Generative AI and the phishing email explosion – how to use AI to fight back
Written by Oakley Cox, PhD, Analyst Technical Director, Darktrace, Asia Pacific.
Generative AI (GenAI), specifically ChatGPT, hit the global technology scene like a tsunami at the end of 2022 – and the effects of that wave have just been growing bigger throughout 2023.
While GenAI is not a new tool, improvements in computing power have enabled the most recent chatbots to take centre stage as the next technology to revolutionise our ways of living and working. But along with this, we’ve seen a backlash against AI with an emphasis on the perceived perils – one of these is the use of AI for nefarious or malicious purposes, particularly cyber-crime.
Due to widespread accessibility, GenAI has upgraded threat actors’ email phishing capabilities, making them much more effective.
Earlier this year, Darktrace published research demonstrating that while the number of email phishing attacks across our customer base has remained steady since ChatGPT’s release, those that rely on tricking victims into clicking malicious links have declined. At the same time, linguistic complexity, including text volume, punctuation, and sentence length has increased.

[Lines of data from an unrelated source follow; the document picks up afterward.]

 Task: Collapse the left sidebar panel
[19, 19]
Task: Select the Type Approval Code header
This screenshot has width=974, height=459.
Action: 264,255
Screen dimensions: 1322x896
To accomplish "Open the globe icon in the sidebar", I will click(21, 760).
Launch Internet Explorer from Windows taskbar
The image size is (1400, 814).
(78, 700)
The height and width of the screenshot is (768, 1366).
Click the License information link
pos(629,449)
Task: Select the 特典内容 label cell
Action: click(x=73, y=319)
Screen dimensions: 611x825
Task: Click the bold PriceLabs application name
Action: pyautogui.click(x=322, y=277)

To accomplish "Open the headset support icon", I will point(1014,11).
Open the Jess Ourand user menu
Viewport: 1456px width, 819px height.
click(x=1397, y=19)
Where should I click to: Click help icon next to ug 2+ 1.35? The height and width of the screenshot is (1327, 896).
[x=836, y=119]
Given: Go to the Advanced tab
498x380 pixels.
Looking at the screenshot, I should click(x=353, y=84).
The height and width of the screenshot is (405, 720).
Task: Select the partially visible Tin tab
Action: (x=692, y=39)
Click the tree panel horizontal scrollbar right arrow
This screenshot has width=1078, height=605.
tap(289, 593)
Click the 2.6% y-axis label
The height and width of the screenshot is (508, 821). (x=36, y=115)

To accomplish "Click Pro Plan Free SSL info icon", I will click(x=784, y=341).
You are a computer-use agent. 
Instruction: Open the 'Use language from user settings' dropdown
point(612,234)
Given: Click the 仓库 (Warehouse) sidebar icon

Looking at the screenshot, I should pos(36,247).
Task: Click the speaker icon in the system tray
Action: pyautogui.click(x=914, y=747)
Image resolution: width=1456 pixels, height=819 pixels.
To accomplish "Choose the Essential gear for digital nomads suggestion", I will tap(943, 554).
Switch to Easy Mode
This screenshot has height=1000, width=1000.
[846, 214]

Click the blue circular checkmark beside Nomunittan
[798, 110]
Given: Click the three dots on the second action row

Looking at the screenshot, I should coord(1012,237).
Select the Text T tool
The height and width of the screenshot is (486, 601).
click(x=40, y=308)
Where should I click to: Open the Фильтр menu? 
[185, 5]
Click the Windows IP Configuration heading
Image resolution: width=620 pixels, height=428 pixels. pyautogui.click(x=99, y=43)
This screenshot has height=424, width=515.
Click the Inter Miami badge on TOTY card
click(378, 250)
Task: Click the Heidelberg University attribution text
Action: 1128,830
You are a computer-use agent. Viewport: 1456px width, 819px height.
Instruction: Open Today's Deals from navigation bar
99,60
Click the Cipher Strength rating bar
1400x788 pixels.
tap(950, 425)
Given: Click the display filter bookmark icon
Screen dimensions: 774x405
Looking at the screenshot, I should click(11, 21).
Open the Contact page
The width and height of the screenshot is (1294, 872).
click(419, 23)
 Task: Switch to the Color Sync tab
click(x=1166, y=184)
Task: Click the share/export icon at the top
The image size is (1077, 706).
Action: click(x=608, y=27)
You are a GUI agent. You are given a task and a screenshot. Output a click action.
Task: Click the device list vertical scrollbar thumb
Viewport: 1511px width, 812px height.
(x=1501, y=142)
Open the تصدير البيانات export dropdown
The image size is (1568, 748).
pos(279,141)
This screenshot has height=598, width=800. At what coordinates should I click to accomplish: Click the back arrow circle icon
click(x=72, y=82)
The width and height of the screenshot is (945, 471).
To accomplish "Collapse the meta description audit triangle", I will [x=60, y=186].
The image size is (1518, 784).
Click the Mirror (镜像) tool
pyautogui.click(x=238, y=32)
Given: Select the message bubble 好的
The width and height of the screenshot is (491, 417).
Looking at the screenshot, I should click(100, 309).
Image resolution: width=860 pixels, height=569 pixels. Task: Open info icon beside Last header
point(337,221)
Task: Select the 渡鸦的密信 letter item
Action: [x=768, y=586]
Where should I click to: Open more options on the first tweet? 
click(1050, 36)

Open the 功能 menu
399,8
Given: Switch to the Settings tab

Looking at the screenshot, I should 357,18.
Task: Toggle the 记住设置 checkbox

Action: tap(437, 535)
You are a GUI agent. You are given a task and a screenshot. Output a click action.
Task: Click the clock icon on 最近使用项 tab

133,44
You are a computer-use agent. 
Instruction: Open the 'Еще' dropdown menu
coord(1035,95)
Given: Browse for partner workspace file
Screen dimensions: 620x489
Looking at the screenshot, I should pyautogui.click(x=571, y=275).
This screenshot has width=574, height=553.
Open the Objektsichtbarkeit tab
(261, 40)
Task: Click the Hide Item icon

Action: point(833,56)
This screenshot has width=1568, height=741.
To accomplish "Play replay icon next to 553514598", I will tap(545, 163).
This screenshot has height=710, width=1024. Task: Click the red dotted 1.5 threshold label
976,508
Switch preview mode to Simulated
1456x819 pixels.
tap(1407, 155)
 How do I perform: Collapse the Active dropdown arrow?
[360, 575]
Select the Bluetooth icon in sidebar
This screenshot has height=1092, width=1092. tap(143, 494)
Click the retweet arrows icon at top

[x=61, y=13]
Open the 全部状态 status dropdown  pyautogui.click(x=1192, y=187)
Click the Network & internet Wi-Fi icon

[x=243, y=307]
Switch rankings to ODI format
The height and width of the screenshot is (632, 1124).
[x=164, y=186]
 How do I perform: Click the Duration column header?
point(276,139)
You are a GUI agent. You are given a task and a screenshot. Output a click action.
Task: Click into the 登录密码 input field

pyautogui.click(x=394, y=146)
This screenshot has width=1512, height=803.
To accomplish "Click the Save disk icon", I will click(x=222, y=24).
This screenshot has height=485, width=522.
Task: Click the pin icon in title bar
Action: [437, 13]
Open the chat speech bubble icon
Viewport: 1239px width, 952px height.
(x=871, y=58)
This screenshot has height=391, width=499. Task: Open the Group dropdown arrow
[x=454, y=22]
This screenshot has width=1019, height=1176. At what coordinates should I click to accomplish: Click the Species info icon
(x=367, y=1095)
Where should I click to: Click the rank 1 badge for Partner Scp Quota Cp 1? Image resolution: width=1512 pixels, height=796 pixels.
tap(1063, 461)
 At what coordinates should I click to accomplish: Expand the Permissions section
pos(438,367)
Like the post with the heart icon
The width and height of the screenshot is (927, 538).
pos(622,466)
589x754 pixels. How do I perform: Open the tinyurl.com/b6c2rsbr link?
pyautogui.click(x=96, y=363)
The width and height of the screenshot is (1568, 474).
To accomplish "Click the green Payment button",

We also found a 135 per cent increase in ‘novel social engineering attacks’ across thousands of active Darktrace/Email customers from January to February 2023, corresponding with the widespread adoption of ChatGPT.
The trend raises concerns that GenAI, such as ChatGPT, could be providing an avenue for threat actors to craft sophisticated and targeted attacks at speed and scale – like an email which looks like it comes from your boss, with the correct spelling, grammar, punctuation and tone.
How the generative AI email landscape is evolving
Most recently, between May and July this year, Darktrace has seen changes in attacks that abuse trust. The malicious email no longer actually looks like it came from your boss, it looks like it came from the IT team. Our researchers discovered that while VIP impersonation – phishing emails that mimic senior executives – decreased 11 per cent, while impersonation of the internal IT team increased by 19 per cent.
The changes are typical of attacker behaviour: switching up tactics to evade defenses. The findings suggest that as employees have become better attuned to the impersonation of senior executives, attackers are pivoting to impersonating IT teams to launch their attacks. With GenAI at their fingertips, we might see the problem develop with tools that help increase linguistic sophistication and highly realistic voice deep fakes used to trick employees with greater success.
With email compromise remaining the primary source of business vulnerability, generative AI has added a new layer of complexity to cyber defense. As GenAI becomes more mainstream – across images, audio, video, and text – we can only expect to see trust in digital communications continue to erode.
It’s not all doom and gloom: AI can also be harnessed for good
While there’s lots of talk and speculation about the negative aspects of AI and security, it’s important to remember that no AI is inherently bad, but how humans apply it can create bad outcomes, such as being abused by cyber attackers. But crucially, humans – specifically, cyber security teams – can augment themselves with AI for good, to help fight off cyber-attacks, whether AI-powered or not.
Defensive AI that knows the business and understands employee behaviour – AI that self-learns and analyses normal communication patterns such as an employee’s tonality and sentence length – can determine for each email whether it is suspicious or legitimate. By recognising these subtle nuances, it will always be stronger than attackers’ AI trained solely on globally available data. Put simply, the way for defenders to stop hyper-personalised, AI-powered email attacks, is to have an AI that knows more about your business than external, GenAI ever could.
Ultimately, the cyber security battle is still human versus human. No matter the outcome, there is a real person, a sinister threat actor, moving behind a screen – AI is actually blameless in this regard. We need to ensure that as security teams, we are looking to AI to help solve our security woes, not just as a threat vector. If we can collectively achieve this, we stand a fighting chance against AI-powered threats.